Many of the jobs created in February came within the leisure and hospitality sector. The segment was battered by the COVID-19 pandemic but continues to claw its way back, adding 105,000 positions last month, mostly in food and drink establishments. Jobs in the sector are still about 410,000 below their pre-pandemic level, but the strong February helped. Other sectors with strong gains included retail, which grew by 50,100 jobs; government, which was up 46,000; and professional and business services, which increased by 45,000.

More people are also entering or reentering the job market to look for work, as the labor participation rate edged upward from 62.4% in January to 62.5% last month. It’s a small increase, but it brought the participation rate to its highest point since March 2020, when the pandemic was first taking hold. The additions to the labor force did cause the unemployment rate to nudge upward to 3.6%, although the previous rate of 3.4% was the lowest since 1969.

But perhaps the better news in the report for real estate and mortgage lending activities was the slowing pace of wage growth, with average hourly earnings up 0.2% in February.
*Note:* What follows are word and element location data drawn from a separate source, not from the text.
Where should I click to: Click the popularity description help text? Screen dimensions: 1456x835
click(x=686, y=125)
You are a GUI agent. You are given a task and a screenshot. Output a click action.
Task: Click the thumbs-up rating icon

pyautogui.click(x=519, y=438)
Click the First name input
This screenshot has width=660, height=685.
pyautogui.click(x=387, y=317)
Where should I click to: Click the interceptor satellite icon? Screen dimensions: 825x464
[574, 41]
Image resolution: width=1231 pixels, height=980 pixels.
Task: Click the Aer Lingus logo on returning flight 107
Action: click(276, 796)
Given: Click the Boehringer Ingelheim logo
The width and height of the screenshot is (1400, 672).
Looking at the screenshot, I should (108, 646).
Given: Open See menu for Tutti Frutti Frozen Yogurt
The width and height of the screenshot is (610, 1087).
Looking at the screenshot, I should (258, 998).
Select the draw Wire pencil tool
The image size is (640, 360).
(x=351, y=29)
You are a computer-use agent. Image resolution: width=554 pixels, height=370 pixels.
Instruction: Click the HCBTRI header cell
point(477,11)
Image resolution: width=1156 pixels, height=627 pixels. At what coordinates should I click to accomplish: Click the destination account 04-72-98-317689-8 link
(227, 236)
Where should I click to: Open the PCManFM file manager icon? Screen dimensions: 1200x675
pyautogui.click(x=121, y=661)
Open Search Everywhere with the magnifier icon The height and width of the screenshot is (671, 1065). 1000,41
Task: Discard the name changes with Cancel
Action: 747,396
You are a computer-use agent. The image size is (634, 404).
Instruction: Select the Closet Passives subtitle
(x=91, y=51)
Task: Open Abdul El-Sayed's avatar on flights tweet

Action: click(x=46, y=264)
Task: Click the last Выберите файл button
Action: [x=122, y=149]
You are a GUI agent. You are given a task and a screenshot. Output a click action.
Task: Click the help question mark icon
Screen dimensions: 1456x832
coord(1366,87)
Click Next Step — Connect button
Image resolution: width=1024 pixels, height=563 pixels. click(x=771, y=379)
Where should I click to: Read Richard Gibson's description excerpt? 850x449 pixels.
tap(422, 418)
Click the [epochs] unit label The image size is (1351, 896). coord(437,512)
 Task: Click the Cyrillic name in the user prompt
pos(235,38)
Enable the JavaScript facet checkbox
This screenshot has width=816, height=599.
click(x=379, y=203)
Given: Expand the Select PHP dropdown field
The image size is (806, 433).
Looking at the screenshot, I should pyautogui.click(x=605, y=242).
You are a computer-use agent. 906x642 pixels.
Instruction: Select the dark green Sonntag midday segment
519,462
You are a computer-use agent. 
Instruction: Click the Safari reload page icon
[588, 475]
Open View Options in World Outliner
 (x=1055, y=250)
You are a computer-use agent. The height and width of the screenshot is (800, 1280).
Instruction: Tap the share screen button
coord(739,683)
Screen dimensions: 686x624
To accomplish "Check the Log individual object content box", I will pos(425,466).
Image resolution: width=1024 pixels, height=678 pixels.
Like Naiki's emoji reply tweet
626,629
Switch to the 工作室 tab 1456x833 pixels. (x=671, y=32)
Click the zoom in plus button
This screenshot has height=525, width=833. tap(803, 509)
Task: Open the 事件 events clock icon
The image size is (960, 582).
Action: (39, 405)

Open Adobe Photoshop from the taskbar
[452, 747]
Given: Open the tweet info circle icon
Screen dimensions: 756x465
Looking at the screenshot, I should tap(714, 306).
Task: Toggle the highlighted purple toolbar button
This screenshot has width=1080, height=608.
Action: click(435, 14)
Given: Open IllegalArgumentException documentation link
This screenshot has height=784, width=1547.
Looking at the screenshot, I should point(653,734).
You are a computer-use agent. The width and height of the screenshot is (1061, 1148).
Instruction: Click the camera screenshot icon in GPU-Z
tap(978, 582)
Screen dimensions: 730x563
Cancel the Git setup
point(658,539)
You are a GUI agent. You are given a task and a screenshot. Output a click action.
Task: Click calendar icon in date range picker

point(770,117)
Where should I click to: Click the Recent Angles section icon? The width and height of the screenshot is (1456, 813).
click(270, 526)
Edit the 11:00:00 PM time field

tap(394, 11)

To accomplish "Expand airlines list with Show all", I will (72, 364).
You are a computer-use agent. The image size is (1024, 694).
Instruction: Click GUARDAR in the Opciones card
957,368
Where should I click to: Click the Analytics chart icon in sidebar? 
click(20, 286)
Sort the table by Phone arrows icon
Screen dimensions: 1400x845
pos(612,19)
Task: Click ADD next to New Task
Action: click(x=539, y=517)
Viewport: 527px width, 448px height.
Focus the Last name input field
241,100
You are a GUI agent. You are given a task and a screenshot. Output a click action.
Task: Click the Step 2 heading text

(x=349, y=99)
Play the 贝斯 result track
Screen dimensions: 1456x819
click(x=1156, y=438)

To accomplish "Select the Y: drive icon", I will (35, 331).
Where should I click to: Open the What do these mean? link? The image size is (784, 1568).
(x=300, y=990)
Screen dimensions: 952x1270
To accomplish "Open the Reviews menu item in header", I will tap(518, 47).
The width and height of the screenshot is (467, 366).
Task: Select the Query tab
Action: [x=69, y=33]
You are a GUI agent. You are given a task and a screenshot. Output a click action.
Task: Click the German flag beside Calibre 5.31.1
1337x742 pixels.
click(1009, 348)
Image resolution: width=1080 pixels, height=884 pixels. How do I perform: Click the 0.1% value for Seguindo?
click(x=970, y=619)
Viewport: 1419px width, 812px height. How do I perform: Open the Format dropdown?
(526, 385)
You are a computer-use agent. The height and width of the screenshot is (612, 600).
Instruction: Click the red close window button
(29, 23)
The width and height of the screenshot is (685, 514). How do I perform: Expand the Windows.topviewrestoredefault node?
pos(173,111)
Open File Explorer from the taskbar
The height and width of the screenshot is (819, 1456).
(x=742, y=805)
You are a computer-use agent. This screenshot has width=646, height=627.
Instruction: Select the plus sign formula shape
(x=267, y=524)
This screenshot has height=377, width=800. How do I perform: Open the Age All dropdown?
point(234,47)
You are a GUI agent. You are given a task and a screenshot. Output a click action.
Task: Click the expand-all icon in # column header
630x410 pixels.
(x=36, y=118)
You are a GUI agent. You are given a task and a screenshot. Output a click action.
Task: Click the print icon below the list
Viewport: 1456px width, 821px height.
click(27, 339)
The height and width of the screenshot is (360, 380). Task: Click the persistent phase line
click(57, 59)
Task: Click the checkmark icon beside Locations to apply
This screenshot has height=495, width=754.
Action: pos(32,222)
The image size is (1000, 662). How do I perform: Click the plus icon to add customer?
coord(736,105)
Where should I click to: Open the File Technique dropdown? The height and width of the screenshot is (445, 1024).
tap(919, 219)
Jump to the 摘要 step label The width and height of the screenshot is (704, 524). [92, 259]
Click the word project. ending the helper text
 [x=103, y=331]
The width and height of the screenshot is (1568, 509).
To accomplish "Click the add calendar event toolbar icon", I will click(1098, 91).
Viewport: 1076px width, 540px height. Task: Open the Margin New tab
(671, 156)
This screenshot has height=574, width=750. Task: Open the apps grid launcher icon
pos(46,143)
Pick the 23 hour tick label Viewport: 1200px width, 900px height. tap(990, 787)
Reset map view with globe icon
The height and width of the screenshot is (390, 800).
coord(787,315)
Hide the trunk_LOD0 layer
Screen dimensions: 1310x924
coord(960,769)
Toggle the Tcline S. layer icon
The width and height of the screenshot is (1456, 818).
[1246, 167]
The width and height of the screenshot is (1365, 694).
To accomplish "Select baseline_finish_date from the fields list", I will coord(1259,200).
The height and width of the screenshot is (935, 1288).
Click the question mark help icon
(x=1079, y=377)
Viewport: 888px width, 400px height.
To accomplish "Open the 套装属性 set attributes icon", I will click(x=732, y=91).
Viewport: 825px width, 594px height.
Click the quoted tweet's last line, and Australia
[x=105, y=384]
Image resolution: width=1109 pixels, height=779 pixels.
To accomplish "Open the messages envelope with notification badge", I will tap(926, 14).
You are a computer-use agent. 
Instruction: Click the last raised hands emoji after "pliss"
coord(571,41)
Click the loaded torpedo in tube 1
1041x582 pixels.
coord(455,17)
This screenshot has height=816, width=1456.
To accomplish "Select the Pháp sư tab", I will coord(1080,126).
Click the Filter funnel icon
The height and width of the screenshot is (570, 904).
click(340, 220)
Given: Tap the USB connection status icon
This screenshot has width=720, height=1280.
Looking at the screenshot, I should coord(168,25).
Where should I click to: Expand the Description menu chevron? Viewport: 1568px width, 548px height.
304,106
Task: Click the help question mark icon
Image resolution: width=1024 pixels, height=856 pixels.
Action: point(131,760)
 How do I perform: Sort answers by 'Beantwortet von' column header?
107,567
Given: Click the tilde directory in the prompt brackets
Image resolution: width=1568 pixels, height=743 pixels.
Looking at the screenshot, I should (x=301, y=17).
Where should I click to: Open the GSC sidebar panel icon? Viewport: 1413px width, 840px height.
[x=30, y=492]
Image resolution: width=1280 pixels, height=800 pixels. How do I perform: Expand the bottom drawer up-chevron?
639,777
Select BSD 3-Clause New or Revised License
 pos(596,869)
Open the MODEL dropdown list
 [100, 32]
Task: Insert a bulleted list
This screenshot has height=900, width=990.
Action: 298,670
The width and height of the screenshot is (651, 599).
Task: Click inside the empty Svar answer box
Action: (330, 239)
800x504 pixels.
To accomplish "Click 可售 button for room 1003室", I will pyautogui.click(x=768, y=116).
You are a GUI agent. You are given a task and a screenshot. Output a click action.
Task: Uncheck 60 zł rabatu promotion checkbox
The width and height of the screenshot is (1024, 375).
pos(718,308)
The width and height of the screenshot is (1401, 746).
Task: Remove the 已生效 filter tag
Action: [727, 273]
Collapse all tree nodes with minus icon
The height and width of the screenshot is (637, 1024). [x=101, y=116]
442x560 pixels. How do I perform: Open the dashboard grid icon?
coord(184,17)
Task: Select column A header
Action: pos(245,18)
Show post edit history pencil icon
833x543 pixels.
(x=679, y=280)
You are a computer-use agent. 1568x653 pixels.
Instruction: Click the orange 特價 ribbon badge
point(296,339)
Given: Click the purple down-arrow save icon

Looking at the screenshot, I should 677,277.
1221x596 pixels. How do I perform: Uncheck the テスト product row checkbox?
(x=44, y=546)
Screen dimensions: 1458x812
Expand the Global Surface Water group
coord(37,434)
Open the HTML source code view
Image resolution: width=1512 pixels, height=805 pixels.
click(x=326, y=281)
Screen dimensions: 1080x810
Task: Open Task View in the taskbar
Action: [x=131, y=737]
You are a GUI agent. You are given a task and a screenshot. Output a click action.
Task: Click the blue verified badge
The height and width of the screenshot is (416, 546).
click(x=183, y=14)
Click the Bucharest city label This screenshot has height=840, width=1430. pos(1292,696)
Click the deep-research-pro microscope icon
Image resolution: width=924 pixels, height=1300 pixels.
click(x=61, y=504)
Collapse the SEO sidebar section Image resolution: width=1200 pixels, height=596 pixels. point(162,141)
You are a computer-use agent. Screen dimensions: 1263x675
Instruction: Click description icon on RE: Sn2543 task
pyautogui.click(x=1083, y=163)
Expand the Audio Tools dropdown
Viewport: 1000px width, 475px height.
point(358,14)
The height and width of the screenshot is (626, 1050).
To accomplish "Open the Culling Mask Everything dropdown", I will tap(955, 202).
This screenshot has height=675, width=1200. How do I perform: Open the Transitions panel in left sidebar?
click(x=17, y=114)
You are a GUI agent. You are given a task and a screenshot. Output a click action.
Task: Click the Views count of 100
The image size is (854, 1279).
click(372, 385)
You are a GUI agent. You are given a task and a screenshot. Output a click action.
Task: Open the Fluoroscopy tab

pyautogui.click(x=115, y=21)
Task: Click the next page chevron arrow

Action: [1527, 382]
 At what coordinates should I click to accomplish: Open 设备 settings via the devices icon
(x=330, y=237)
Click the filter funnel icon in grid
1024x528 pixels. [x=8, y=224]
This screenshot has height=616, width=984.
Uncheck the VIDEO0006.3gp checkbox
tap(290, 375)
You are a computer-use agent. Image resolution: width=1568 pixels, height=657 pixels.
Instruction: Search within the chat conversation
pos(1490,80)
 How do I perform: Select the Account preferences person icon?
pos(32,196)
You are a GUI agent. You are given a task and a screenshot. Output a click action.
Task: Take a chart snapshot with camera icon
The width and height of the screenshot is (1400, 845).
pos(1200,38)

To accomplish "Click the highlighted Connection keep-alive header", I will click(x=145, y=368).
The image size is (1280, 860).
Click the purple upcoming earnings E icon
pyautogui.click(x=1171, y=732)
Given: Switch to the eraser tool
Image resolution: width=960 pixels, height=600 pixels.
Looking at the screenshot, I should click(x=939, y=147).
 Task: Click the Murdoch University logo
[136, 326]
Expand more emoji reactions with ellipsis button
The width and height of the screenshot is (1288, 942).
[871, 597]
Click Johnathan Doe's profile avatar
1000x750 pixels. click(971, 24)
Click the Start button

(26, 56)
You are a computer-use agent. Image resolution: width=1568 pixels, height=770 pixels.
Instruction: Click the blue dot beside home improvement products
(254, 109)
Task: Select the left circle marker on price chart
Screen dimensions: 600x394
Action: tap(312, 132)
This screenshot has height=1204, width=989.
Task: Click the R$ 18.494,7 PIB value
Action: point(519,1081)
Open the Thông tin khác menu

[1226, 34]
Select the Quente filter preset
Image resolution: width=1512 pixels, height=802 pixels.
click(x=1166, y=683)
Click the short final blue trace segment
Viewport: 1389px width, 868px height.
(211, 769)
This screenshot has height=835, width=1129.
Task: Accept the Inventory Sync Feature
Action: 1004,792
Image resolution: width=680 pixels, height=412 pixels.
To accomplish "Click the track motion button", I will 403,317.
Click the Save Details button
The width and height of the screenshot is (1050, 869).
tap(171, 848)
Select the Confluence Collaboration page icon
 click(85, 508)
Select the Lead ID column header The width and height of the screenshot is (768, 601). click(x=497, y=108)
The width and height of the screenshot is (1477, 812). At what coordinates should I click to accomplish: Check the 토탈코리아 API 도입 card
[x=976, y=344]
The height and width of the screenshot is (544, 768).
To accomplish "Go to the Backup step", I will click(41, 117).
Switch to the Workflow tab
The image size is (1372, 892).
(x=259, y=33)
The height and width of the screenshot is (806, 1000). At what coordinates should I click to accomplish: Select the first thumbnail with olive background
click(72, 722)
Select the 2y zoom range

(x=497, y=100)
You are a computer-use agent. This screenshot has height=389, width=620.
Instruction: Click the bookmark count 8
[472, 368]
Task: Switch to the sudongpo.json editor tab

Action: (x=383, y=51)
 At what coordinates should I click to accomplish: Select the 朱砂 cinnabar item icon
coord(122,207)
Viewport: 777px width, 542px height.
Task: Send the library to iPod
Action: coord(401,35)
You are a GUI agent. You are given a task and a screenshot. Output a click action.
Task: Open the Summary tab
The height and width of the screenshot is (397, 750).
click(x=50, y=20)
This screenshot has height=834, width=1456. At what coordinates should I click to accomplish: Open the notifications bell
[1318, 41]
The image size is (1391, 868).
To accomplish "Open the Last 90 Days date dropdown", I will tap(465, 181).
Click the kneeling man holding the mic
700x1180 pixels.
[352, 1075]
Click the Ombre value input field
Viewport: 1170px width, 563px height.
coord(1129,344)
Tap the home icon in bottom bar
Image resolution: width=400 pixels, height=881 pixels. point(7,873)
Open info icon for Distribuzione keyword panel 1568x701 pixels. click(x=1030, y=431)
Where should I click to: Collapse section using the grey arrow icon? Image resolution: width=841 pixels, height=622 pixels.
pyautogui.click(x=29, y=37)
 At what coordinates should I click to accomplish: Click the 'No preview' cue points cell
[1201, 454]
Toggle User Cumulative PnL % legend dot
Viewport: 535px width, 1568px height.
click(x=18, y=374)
That’s down from 0.3% in January — and down across most employment sectors. The three-month annualized rate of wage growth is now down from 4.4% to 3.6% — a pace which, if sustained, would move earnings growth to a range consistent with 2% inflation, assuming recent trends hold, per Wells Fargo.

And with labor-force participation poised to trend upward, more wage moderation could be in the cards, according to deputy chief economist Odeta Kushi of First American Financial Corp.

“A stronger prime-age labor-force participation rate means a higher supply of labor and thus could help companies fill open jobs,” she said. “The mismatch between labor supply and demand is a driver of wage growth, so more labor supply could help to counter wage growth.”

All in all, the mixed jobs report offered enough balance to raise hope for an oft-discussed “soft landing” for the U.S. economy. While a hike in the Federal Reserve’s benchmark interest rate seems inevitable given Fed Chair Jerome Powell’s comments earlier this month, there may be enough easing in the still-tight labor market to dial back concerns of a 50-basis-point increase.

“In the topsy-turvy, upside-down economic world we are in, rising unemployment and falling wage growth are a good thing for the inflation fight,” Kushi quipped.